Bamboo forest on the Tea Trail.
Much of the motivation for visiting Shizhuo was also to learn about and obtain some tea, right from the source. Rob had found the Lin Yuan Tea Factory, so we went there and were greeted by one of the members of the family who gave the two of us a comprehensive tea tasting based on what we wanted to try, including some of the newly harvested spring batch upon request. We really enjoyed speaking with him and he gave us a brief tour of the tea factory as well. Like I mentioned before, we ended up buying over a pound of tea across four different kinds to bring home.
Tainan
Tainan was fine. If I visited Taiwan again I'd be in no rush to go back. I already talked about how the food is much sweeter than in the north, which isn't my personal preference, but I still liked it. However, it was unbearably hot already even in early May, and outside of the food scene there just wasn't that much to see or do; the main tourist attractions in the city kind of paled in comparison compared to everywhere else we'd been.
Getting to places that were even slightly far away invariably involved a taxi, since it was so hot and the public transit there is terrible. I will say that some of the smaller streets and alleyways were pretty interesting to wander around.

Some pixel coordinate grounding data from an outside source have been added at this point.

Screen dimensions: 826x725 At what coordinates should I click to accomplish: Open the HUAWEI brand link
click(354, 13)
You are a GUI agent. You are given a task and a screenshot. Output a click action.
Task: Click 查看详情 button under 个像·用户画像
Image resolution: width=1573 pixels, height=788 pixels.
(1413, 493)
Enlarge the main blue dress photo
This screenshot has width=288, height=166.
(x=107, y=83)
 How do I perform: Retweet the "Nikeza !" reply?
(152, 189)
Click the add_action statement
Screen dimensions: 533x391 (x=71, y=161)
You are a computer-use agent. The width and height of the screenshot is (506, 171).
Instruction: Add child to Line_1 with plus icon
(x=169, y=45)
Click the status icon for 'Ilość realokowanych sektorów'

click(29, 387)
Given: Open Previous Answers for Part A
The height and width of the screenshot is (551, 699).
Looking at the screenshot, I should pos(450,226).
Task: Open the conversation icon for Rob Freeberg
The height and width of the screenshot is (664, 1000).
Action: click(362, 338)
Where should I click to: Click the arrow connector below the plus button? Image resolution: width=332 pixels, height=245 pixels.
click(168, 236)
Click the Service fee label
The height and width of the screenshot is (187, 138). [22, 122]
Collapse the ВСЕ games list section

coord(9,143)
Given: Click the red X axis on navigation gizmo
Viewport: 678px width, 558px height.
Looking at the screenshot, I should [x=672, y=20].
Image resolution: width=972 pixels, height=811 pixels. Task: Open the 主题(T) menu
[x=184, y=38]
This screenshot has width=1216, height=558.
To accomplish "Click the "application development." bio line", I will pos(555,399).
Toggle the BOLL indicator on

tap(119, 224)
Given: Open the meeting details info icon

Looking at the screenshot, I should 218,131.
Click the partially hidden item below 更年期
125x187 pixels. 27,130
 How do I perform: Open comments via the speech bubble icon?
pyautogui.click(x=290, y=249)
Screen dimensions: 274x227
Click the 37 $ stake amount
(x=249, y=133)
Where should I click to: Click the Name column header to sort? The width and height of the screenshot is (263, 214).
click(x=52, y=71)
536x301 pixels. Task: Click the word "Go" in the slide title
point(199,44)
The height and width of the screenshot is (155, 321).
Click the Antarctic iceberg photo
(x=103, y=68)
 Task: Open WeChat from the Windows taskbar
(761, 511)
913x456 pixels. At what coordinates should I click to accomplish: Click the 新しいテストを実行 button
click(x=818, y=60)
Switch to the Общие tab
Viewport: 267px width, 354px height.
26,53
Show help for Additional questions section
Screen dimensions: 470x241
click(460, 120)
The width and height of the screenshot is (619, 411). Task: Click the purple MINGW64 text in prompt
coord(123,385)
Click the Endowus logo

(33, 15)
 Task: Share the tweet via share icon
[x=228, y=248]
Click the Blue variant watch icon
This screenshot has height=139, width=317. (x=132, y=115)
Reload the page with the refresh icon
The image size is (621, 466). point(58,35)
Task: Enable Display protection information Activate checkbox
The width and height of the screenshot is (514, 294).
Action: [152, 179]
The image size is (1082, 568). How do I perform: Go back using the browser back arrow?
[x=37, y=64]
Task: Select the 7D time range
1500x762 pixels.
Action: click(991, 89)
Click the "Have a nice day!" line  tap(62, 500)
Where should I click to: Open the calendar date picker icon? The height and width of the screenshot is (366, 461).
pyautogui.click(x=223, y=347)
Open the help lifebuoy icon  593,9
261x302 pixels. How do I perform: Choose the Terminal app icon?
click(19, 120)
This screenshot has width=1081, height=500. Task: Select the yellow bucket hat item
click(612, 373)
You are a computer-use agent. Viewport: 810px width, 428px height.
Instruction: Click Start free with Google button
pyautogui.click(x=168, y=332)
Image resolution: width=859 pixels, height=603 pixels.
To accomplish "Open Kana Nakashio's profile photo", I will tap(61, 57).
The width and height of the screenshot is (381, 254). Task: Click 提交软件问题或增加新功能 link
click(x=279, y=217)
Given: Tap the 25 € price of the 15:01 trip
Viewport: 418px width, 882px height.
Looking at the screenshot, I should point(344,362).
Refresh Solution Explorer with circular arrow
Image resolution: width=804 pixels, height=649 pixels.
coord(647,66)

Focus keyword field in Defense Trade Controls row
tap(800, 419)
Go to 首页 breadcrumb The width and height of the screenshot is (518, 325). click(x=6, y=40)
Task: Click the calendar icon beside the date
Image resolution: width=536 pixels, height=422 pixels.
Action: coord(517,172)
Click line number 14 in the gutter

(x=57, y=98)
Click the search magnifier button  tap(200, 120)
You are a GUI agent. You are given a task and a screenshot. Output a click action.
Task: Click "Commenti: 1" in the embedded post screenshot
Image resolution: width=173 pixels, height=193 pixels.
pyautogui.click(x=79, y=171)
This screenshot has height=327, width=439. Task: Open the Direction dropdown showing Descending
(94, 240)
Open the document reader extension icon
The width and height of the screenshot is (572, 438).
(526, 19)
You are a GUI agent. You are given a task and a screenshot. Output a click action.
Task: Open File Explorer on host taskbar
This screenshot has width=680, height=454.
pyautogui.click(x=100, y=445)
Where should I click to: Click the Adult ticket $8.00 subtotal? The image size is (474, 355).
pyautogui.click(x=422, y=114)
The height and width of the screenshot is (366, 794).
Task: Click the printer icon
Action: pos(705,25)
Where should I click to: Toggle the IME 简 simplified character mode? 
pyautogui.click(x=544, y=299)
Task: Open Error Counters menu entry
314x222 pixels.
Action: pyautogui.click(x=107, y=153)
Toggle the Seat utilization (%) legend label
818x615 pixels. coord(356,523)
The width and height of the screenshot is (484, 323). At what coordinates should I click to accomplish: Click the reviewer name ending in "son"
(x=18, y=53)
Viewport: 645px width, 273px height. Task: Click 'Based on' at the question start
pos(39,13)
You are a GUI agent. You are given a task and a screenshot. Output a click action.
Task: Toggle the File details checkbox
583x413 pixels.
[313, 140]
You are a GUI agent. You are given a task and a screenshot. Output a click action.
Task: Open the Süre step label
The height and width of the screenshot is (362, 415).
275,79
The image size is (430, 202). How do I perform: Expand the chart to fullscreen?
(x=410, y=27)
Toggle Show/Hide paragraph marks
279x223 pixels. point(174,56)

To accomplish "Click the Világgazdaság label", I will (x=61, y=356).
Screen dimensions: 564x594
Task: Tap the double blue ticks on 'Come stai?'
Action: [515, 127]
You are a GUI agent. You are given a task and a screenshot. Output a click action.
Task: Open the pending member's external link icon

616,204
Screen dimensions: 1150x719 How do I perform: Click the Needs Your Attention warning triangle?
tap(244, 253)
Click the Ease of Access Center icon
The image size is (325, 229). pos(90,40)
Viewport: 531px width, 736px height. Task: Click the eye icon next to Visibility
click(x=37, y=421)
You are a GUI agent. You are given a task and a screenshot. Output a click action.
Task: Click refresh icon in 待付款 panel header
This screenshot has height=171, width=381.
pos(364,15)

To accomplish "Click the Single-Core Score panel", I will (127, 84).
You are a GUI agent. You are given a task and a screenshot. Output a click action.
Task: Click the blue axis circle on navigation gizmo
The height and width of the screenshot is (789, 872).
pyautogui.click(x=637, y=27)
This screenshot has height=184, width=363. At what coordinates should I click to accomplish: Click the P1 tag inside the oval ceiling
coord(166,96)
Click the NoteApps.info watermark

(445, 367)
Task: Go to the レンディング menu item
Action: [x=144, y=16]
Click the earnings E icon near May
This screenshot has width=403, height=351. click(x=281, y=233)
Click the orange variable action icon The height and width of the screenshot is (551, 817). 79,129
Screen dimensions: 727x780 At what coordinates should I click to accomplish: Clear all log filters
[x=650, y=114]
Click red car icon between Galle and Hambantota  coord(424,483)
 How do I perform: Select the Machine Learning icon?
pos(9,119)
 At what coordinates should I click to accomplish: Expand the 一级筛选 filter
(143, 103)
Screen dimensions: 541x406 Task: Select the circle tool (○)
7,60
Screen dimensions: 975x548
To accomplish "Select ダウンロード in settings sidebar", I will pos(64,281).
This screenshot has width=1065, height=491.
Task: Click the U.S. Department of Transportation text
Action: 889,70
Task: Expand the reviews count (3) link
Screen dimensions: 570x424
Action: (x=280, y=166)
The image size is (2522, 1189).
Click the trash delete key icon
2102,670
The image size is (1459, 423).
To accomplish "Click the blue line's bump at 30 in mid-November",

A particularly narrow alleyway in Tainan.
The End
Thus ends my loosely structured stream of thoughts about Taiwan. Like I said, I expected a lot from this country going into it, and it certainly delivered. My primary goal was to just see what it's like to exist there as a fully open version of myself, and I think I got a good sense of that. I would happily go back; if I did, I'd like to spend some more time exploring the Taipei area, the eastern side of the island, and also some of the smaller outlying islands.